### EXTRACT PROVIDED
○ ○ ○
2. Authentic Fried Cheese Curds
Nothing screams Wisconsin like the squeak of a fresh cheese curd. Frying them at a tailgate might seem ambitious, but with a portable deep fryer or a Dutch oven on a propane burner, you can create a snack that will draw a crowd.
Ingredients
- 1 lb fresh white or yellow cheddar cheese curds
- 1 cup all-purpose flour
- 1 cup beer (the same lager you’re using for the brats works perfectly)
- 1 tsp garlic powder
- 1 tsp paprika
- 1/2 tsp kosher salt
- Vegetable or canola oil, for frying
- Ranch dressing or marinara sauce, for dipping
Instructions
- Pat the cheese curds completely dry with paper towels. Place them on a baking sheet and freeze for at least 30 minutes. This is the secret to preventing a cheese blowout in the fryer.
- While the curds are freezing, prepare the batter. In a bowl, whisk together the flour, garlic powder, paprika, and salt. Slowly whisk in the cold beer until you have a smooth, pancake-like batter.
- Heat 3-4 inches of oil in a heavy-bottomed pot or deep fryer to 375°F (190°C).
- Working in small batches, dip the frozen curds into the batter, letting any excess drip off.
○ ○ ○
### SUPPLIED MATERIAL
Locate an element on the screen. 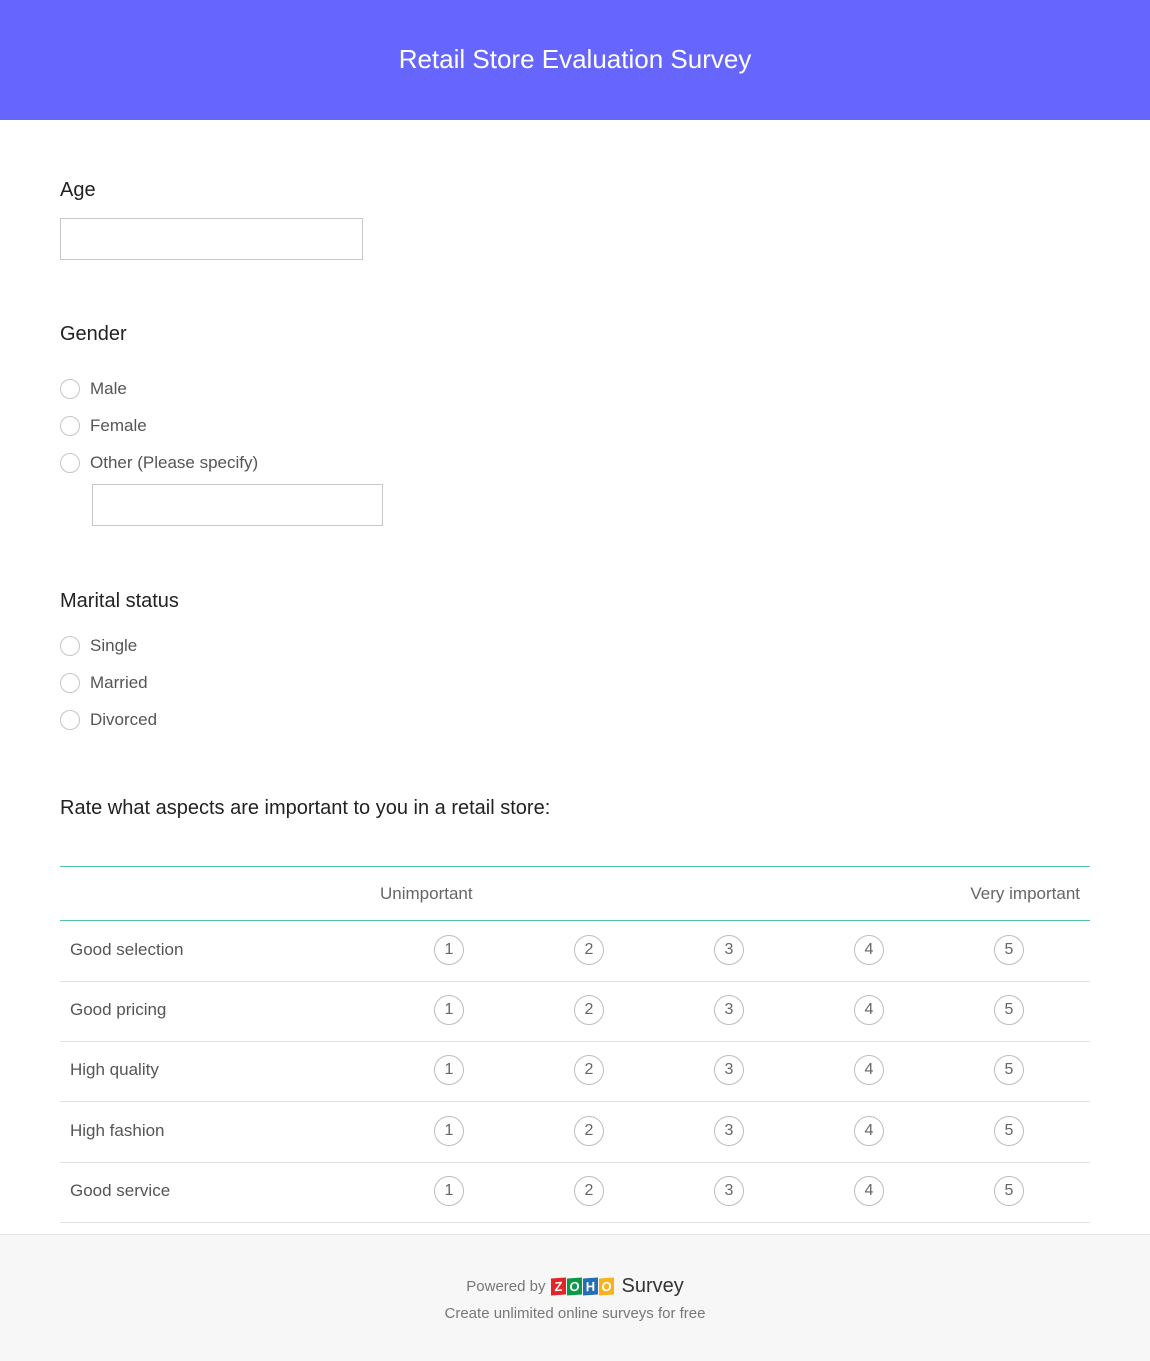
○ ○ ○
### PROBLEM DETAILS
Answer these questions from the fried cheese curds recipe:
1. How long should the curds be frozen?
2. To what temperature should the oil be heated?
3. How much flour does the ingredient list call for?

### FINISHED TASK
1. At least 30 minutes.
2. 375°F (190°C).
3. 1 cup of all-purpose flour.